O evento prévio do G20 trouxe na agenda do governo quatro reuniões ministeriais.
A primeira, sobre desenvolvimento, aconteceu na segunda e terça-feira;
a força-tarefa contra a fome foi realizada na quarta,
e os ministros das Finanças e presidentes de bancos centrais se encontraram na quinta e sexta.

Os três compromissos aconteceram no Rio, enquanto Fortaleza abrigou reunião sobre trabalho e emprego.

Além da aderência ao combate à fome, Lula divulgou pelas redes sociais que o presidente do Banco Mundial teria elogiado o Bolsa-Família, o Novo PAC e o SUS. “Também conversamos sobre a necessidade de apoiar pequenos e médios negócios para impulsionar o crescimento da economia e do emprego”, postou.

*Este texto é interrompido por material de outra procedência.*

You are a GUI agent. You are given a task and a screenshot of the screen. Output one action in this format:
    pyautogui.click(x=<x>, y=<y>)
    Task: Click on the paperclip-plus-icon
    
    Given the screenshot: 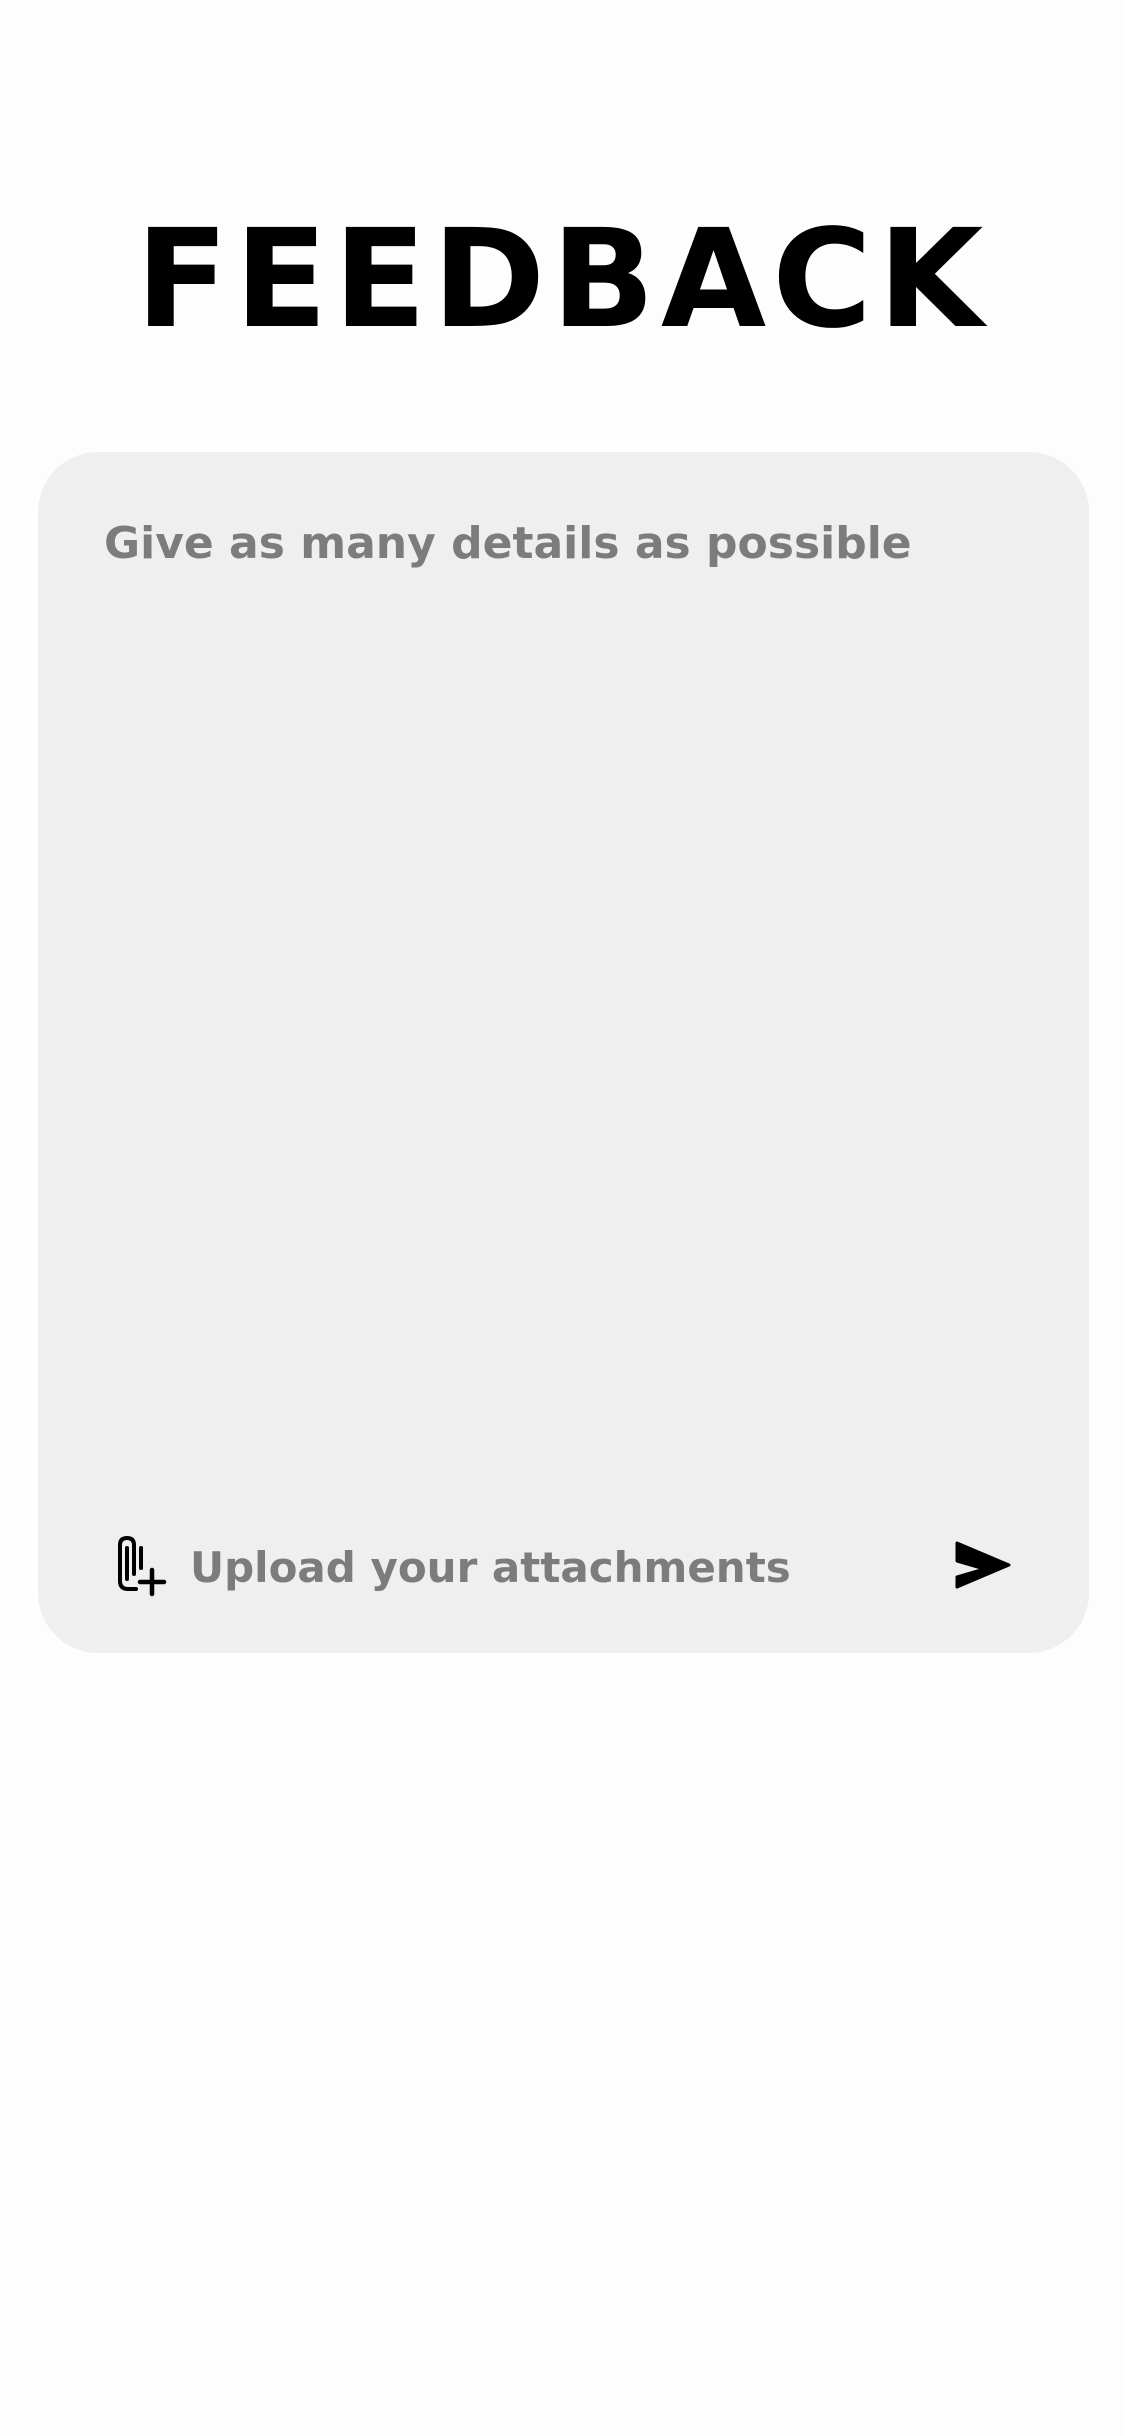 What is the action you would take?
    pyautogui.click(x=142, y=1566)
    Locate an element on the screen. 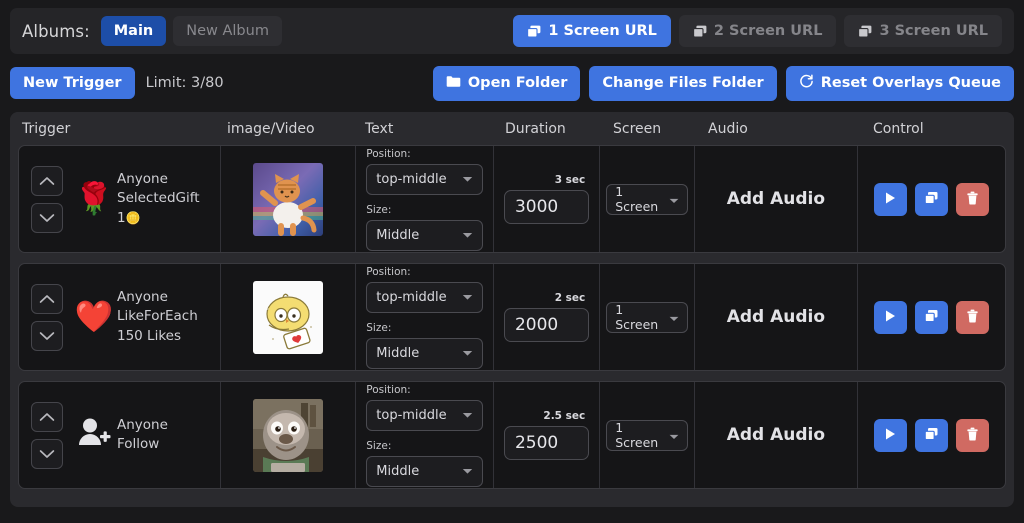 This screenshot has height=523, width=1024. cell-screen: 1 Screen is located at coordinates (648, 199).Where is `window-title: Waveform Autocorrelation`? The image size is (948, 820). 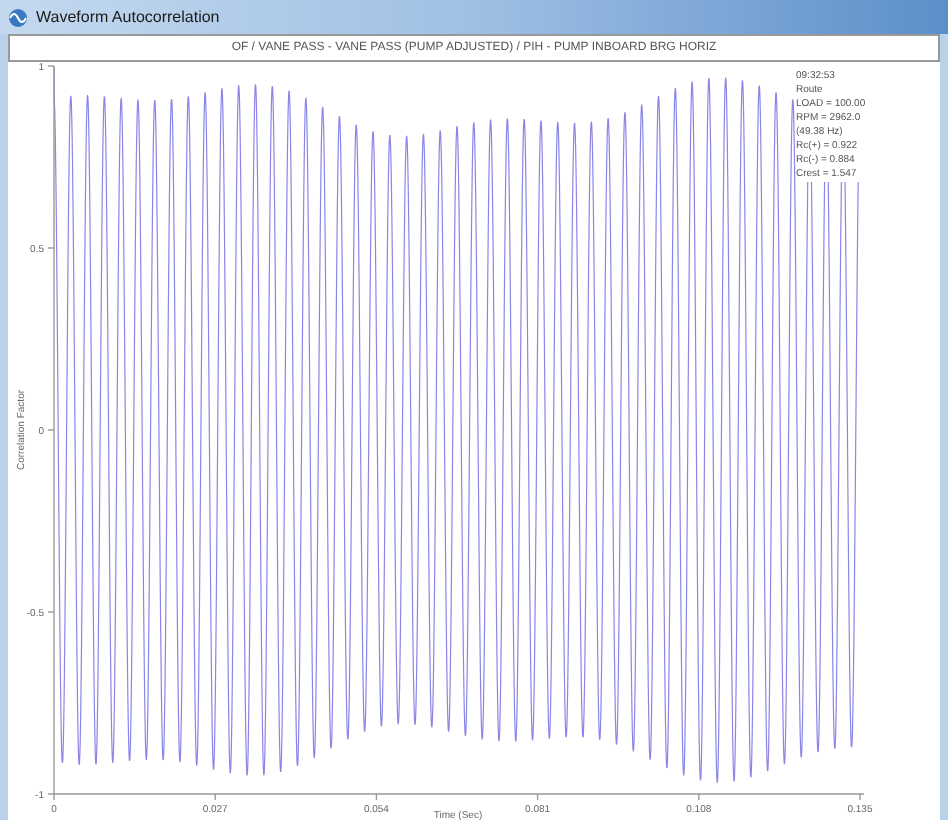
window-title: Waveform Autocorrelation is located at coordinates (128, 17).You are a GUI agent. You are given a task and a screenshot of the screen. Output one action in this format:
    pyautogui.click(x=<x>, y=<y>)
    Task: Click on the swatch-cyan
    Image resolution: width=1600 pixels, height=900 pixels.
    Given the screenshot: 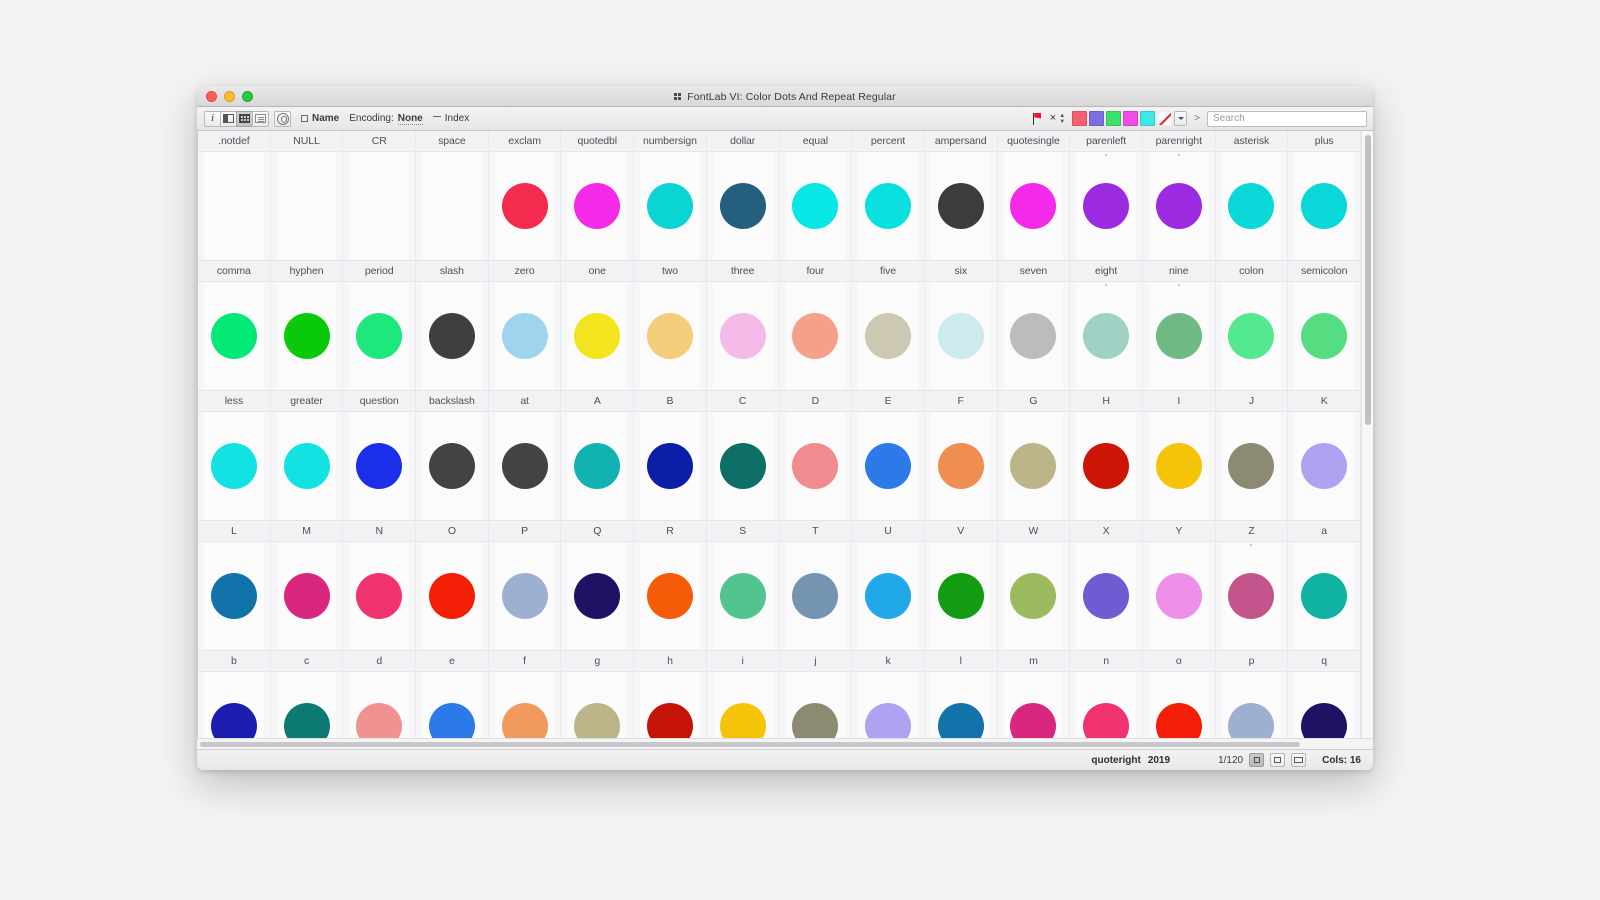 What is the action you would take?
    pyautogui.click(x=1148, y=118)
    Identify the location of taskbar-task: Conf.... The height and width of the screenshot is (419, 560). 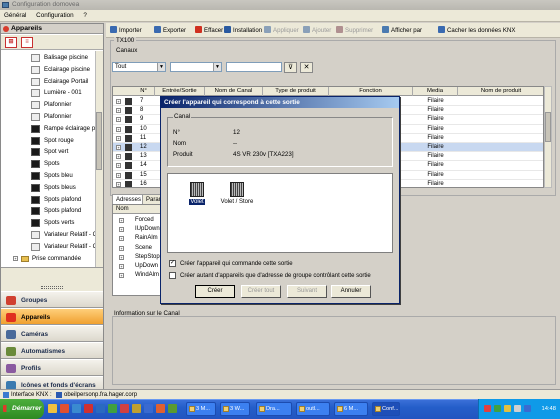
(386, 409).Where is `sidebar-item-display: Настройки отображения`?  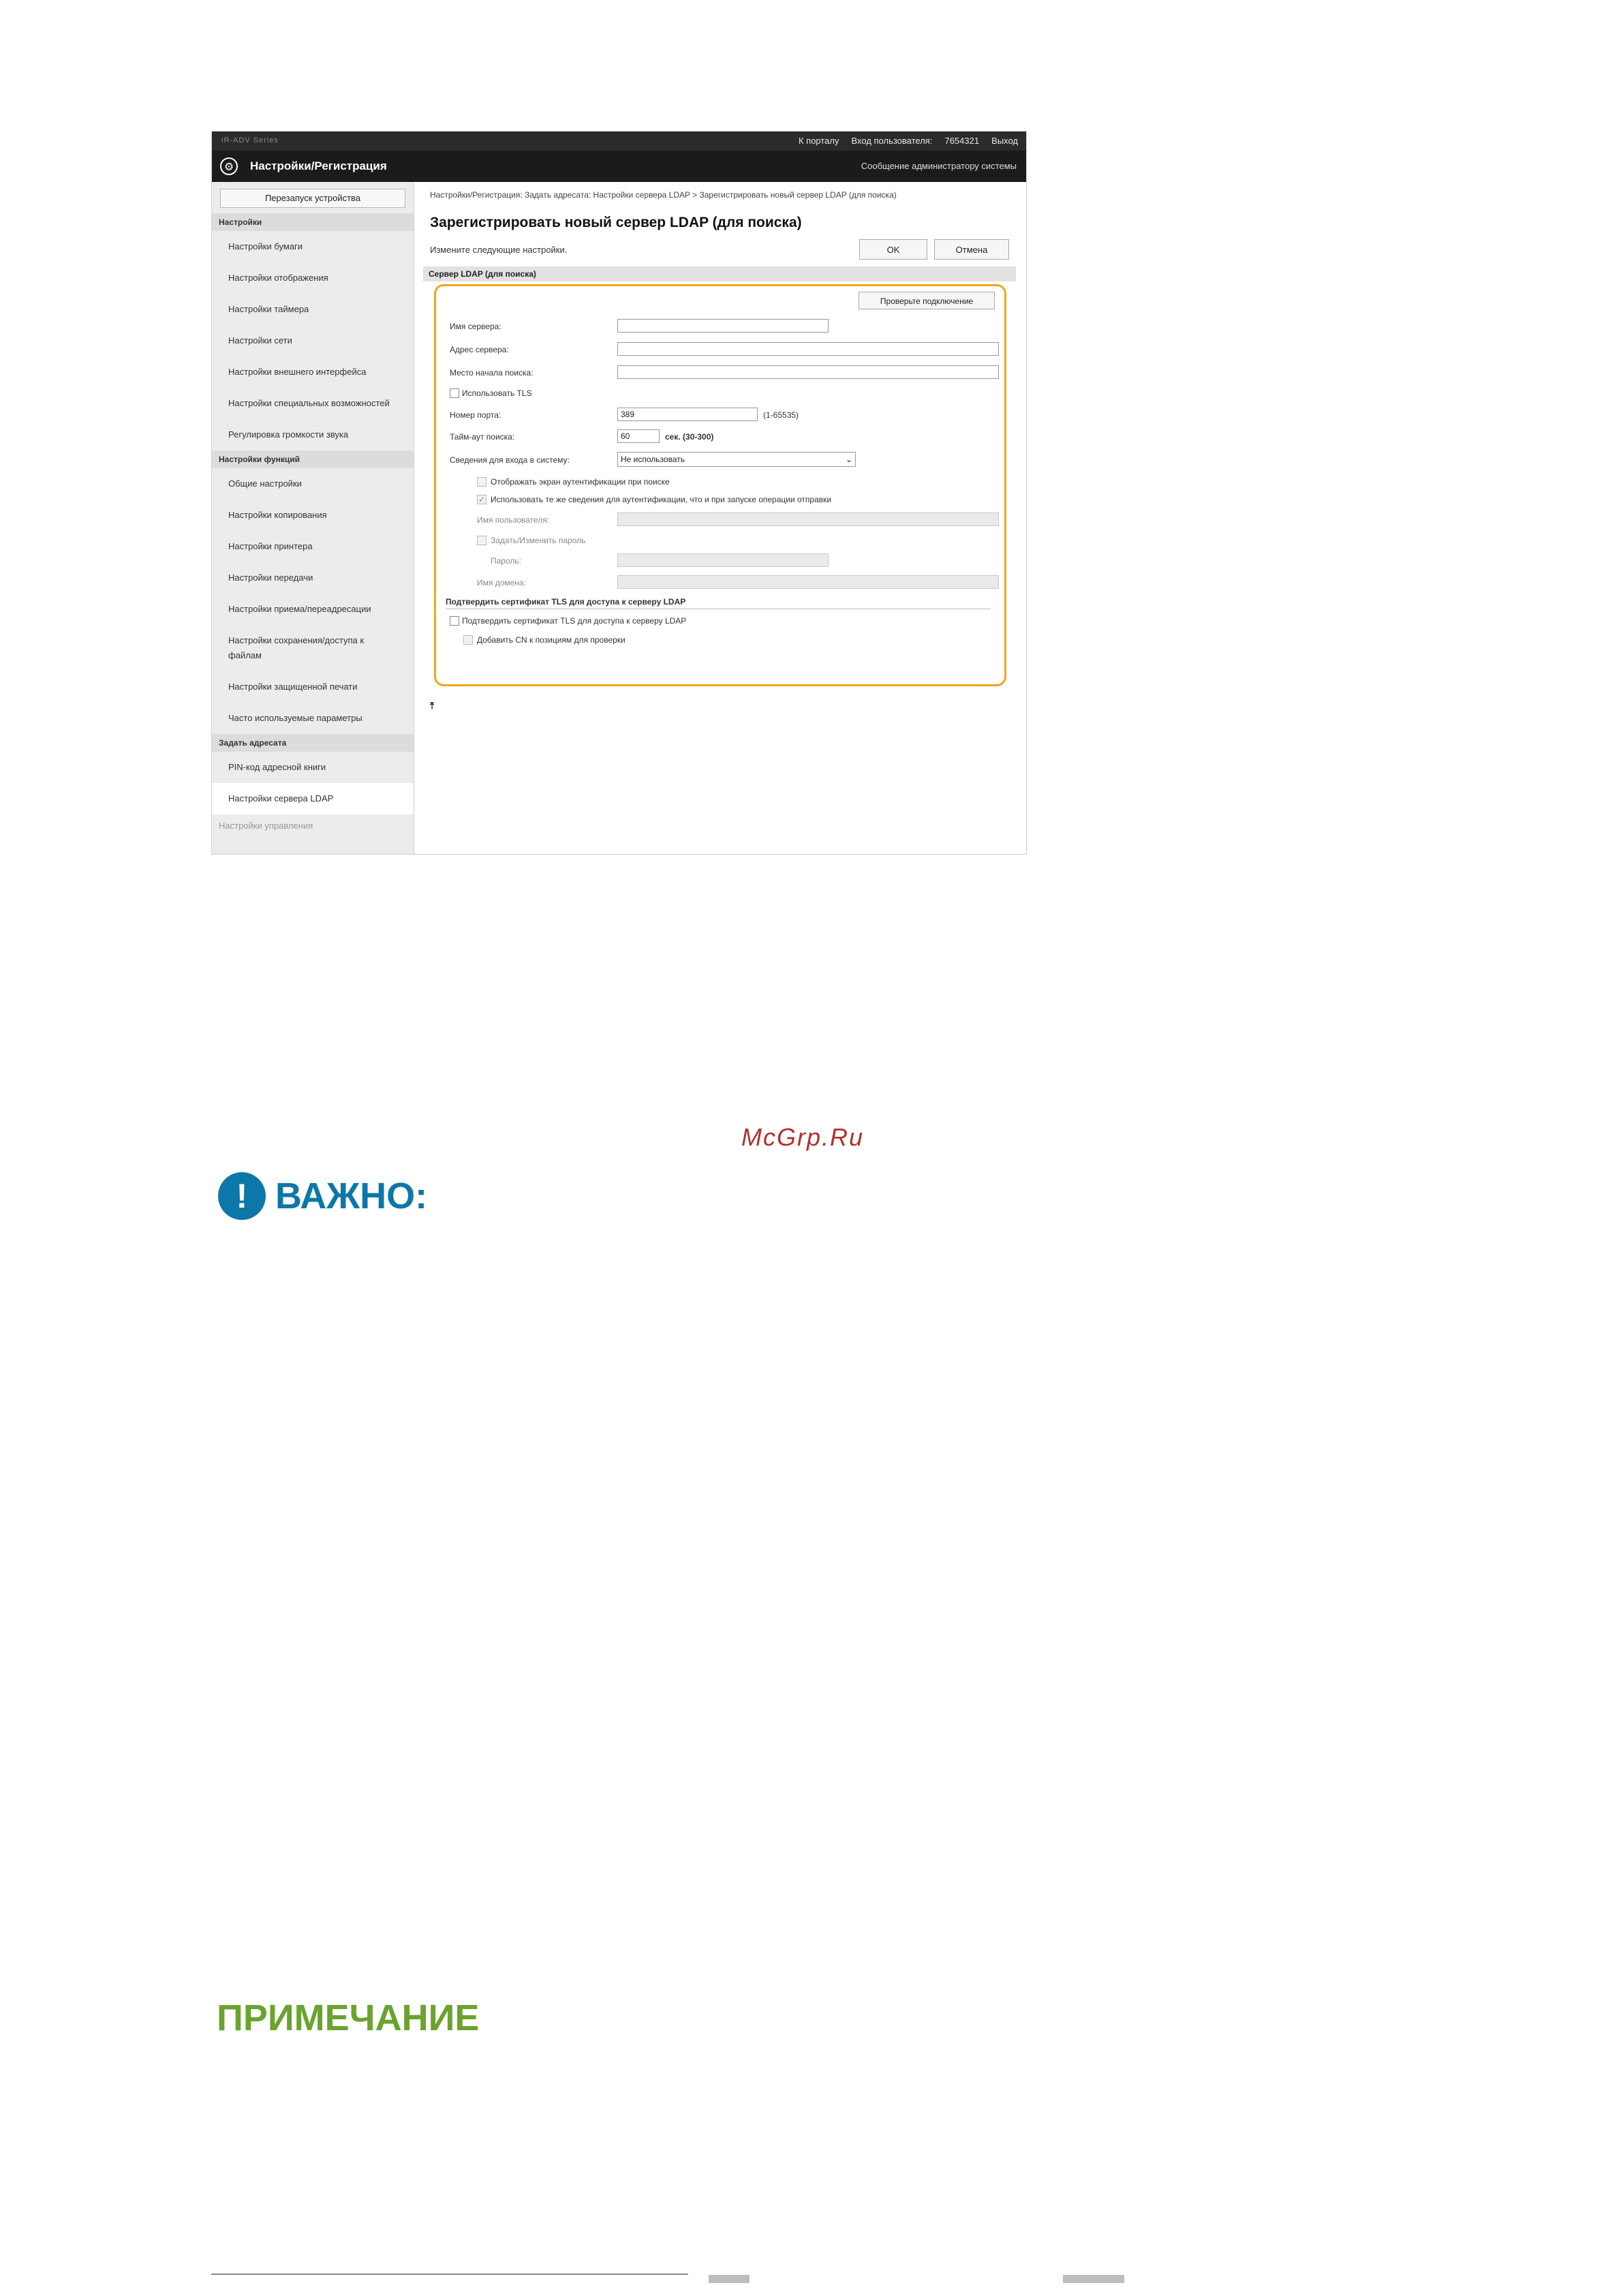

População em condição de rua recebe ajuda em igreja, em São Paulo; apesar da saída de 31 milhões da insegurança alimentar, outros 40 milhões sofrem (Crédito:Filipe Araujo)

Realidade x otimismo

O tom otimista adotado por ministros e pelo presidente não se reflete no SOFI de 2024. Segundo o relatório, ainda não há anúncios formais de investimentos nem na proposta brasileira nem em outro plano similar. “O mundo ainda está distante do caminho para atingir o Objetivo do Desenvolvimento Sustentável (ODS) 2, de Fome Zero programado para 2030. O estudo pede investimento “aumentado e com melhor custo-benefício, embora não haja atualmente um sinal claro de que os recursos necessários serão alcançados”. A estimativa da ONU para que o Fome Zero seja atingida daqui a seis anos são necessários recursos entre US$ 176 bilhões (R$ 980 bilhões) e US$ 4 trilhões (R$ 22 trilhões).

“O diretor-geral da FAO pode ir se preparando para anunciar em breve que o Brasil saiu novamente do Mapa da Fome.”
Luís Inacio Lula da Silva

• Foram apontadas 733 milhões de pessoas em condição de subnutrição em 2023 no planeta pelo relatório – é o equivalente a uma em cada 11 na condição famélica.

• Se levada a conta à insegurança alimentar, o número triplica – 29% da população global, 2,3 bilhões de pessoas.

A condição não melhorou sobre o estudo anterior e de certa forma distribui alguns dados, reforçando a desigualdade global, já que a condição segue crescente na África, por exemplo, onde 20% das pessoas passam fome e mais de metade – 57,7% – vivem em insegurança alimentar.

O Brasil, além de Caribe e América Latina em geral, apresentaram “progressos notáveis”, segundo o SOFI. “No caminho que estamos é possível sair do mapa da fome até o fim do governo, em 2026”, disse sobre o relatório o ministro do Desenvolvimento Social, Wellington Dias.

A evolução brasileira foi insuficiente para riscar o nome do Brasil novamente do Mapa da Fome porque a ONU retira aqueles abaixo de 2,5% da população em subnutrição, enquanto o decréscimo do País estacionou em 3,9% (8,4 milhões de pessoas em números absolutos).

Os brasileiros estavam abaixo do número mínimo até 2016, quando o índice cresceu até chegar a 4,7% entre 2020 e 2022.

O estudo aponta que no levantamento no ano passado foi constatado que cerca de 31 milhões deixaram de passar fome, 39,7 milhões (ou 18,4% da população) no atual relatório contra 70,3 milhões de brasileiros (ou 32,8% do total) no SOFI anterior.

Sobre a América Latina em geral, também foi apontada queda significativa na insegurança alimentar, já que em 2022, o percentual era de 31,4% e no ano passado, de 28,2% da população.